Wood

Chambers's Encyclopaedia, Volume 10: Swastika to Zyrianovsk and Index, p. 719

Wood, or A WOOD, ANTHONY, antiquary, was born at Oxford, 17th December (St Lazarus' Day) 1632. In 1647 he was entered at Merton College as a gentleman-commoner, and became a postmaster; in 1652 he took his bachelor's, in 1655 his master's degree. Being of independent means, he took to no profession, but practised the violin assiduously, and devoted himself to heraldry and antiquarian studies. Lighting on Dugdale's Antiquities of Warwickshire, he recognised the work of his life, and thereafter laboured with a more constant assiduity. The fruit of these labours was his History and Antiquities of the University of Oxford, his copy of which the delegates of the university press bought for £100, caused it to be translated into Latin, and published as Historia et Antiquitates Universitatis Oxoniensis (2 vols. folio, 1674). Wood was very ill satisfied with the translators' work, and made a new copy of his English MS., which was at length published by John Gutch, as I., The History and Antiquities of the Colleges and Halls in the University of Oxford, with an appendix containing Fasti Oxonienses and Index (2 vols. 4to, 1786-90); II., The History and Antiquities of the University of Oxford (2 vols. in 3, 1792-96). He continued to labour on his great work, Athenæ Oxonienses: an exact history of all the writers and bishops who have had their education in the university of Oxford from 1500 to 1690, together with the Fasti or Annals for the said time (2 vols. folio, 1691-92). In 1693 he was fined in the vice-chancellor's court and banished the university for some libellous remarks therein on the Earl of Clarendon, but was permitted to return after a recantation. He died 28th November 1695.
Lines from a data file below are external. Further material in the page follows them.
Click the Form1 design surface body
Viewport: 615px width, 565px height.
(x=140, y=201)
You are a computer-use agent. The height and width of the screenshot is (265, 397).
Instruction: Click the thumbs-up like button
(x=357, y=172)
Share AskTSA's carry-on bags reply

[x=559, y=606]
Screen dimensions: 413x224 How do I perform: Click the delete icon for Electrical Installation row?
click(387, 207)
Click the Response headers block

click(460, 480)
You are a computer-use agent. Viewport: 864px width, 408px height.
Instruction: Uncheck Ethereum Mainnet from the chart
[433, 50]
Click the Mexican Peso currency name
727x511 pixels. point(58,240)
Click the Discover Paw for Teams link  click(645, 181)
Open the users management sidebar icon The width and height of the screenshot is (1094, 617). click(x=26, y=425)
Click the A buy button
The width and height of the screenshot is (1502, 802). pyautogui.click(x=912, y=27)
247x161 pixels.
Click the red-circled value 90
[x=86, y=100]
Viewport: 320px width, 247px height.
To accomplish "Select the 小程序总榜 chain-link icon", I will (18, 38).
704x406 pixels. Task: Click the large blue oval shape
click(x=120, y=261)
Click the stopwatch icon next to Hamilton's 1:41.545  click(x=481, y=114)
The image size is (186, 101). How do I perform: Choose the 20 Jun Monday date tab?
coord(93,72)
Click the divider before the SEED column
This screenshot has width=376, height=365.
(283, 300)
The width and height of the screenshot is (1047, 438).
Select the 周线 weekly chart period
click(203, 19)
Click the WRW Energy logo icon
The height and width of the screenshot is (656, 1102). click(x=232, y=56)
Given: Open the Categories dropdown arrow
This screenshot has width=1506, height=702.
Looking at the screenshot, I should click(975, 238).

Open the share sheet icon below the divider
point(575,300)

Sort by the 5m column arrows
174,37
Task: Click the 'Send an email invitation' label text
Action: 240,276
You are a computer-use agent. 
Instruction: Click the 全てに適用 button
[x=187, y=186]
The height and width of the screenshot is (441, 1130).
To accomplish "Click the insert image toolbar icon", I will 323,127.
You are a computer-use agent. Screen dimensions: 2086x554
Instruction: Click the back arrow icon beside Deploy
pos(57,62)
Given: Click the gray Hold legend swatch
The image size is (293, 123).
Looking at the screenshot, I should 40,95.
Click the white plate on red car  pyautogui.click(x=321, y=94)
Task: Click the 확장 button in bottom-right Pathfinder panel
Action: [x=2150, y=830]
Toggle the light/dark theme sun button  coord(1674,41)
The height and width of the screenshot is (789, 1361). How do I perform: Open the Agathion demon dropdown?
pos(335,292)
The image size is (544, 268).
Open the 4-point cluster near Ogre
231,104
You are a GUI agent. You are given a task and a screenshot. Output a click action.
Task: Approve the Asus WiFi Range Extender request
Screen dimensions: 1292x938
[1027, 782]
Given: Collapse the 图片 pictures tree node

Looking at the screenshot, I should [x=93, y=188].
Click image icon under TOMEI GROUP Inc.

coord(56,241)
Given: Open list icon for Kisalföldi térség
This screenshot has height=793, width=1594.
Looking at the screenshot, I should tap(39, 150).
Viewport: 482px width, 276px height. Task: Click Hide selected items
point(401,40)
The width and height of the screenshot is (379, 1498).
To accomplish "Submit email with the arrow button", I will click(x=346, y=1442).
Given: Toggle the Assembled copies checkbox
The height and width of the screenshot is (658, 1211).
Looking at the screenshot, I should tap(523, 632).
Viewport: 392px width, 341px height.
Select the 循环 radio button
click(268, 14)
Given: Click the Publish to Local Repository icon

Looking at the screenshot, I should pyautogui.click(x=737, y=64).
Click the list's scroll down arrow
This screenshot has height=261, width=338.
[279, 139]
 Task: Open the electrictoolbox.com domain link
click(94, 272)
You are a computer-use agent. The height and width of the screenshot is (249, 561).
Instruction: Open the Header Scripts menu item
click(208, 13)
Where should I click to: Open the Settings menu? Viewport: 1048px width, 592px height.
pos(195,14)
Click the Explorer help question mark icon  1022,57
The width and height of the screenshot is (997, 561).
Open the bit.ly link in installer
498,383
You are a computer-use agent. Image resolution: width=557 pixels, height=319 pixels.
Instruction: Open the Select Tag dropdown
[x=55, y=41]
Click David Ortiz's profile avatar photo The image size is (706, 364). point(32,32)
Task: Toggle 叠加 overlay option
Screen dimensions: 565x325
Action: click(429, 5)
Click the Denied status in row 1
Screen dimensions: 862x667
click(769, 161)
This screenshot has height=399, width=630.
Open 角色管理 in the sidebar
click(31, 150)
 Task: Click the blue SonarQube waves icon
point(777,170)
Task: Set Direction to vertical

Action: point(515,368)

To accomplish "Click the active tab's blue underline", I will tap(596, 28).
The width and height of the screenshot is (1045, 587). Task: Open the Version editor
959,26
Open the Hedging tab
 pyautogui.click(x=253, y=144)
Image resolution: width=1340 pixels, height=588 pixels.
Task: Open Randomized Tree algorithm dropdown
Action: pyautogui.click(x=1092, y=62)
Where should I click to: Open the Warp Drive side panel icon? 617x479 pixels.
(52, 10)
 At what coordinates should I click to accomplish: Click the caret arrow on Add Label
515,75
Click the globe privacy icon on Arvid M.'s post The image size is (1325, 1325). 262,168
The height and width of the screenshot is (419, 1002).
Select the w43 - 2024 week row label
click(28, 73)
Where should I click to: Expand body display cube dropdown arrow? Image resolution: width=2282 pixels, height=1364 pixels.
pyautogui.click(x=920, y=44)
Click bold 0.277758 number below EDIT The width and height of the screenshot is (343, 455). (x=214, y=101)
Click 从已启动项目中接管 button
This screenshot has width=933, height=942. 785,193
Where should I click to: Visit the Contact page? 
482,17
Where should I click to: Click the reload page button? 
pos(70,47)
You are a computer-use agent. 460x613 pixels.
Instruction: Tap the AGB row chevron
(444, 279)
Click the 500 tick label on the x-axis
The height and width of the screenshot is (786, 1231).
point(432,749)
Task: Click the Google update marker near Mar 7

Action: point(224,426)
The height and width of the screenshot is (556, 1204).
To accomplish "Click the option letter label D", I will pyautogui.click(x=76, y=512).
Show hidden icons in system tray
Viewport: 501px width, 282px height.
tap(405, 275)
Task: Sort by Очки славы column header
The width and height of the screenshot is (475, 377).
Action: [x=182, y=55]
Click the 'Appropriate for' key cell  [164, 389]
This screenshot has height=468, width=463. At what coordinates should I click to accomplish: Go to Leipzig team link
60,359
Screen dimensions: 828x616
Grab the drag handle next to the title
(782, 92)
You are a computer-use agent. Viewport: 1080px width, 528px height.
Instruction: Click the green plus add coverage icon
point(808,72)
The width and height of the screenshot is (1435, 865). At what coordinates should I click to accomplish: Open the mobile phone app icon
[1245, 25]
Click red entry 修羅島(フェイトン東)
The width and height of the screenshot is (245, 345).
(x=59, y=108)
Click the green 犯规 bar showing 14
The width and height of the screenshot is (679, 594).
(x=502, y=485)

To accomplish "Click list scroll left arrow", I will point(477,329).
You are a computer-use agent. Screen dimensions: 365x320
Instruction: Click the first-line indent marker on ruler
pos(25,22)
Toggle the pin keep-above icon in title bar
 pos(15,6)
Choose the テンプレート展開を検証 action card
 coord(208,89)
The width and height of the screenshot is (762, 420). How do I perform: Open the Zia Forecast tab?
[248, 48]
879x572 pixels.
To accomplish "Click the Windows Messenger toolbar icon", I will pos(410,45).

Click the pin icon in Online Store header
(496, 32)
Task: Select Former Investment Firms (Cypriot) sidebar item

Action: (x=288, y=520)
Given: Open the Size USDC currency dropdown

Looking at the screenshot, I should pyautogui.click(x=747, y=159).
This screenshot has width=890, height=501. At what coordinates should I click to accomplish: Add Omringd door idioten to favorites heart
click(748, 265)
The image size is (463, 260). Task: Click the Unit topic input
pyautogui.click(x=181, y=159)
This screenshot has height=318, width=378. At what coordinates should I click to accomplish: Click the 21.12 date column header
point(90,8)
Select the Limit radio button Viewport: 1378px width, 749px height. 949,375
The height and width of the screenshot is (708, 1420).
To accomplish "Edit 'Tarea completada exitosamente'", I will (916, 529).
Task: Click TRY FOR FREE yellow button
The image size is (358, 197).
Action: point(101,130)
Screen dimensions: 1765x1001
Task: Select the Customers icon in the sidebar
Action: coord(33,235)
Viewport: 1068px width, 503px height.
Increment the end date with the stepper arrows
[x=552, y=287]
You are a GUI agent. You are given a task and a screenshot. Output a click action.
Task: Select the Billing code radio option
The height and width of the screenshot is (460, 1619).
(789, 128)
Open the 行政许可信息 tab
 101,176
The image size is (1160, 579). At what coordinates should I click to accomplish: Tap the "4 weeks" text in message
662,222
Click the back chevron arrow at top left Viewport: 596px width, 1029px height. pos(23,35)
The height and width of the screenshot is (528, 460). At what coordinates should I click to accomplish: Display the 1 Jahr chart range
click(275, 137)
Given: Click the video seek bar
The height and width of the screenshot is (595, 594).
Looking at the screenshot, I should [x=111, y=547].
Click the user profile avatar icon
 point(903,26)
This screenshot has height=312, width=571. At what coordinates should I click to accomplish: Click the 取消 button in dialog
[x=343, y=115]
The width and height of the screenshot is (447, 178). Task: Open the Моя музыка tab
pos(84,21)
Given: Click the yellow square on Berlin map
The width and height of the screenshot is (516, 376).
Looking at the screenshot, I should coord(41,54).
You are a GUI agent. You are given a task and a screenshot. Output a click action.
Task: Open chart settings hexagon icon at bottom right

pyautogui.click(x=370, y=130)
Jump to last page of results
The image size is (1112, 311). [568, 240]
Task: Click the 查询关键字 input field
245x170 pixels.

Other works were The Ancient and Present State of the City of Oxford (4to, 1773, which forms a pendant to the earlier of his two great works), and the ill-natured Modius Salius, a Collection of Pieces of Humour (1751). Wood himself prepared the materials for a third volume of his Athenæ, but did not see it printed. This was included in the second edition printed by Tonson (2 vols. folio, 1721). The third edition, with additions, is that by Philip Bliss (4 vols. 4to, 1813-20); a projected fourth by the same erudite scholar, to be issued by the short-lived Oxford Ecclesiastical History Society, saw only the first volume, containing the Autobiography (1848). This last was edited in 1892 for the Oxford Historical Society by Mr Andrew Clarke, who admirably edited the Life and Times of Wood, in 5 vols. (1891, &c.).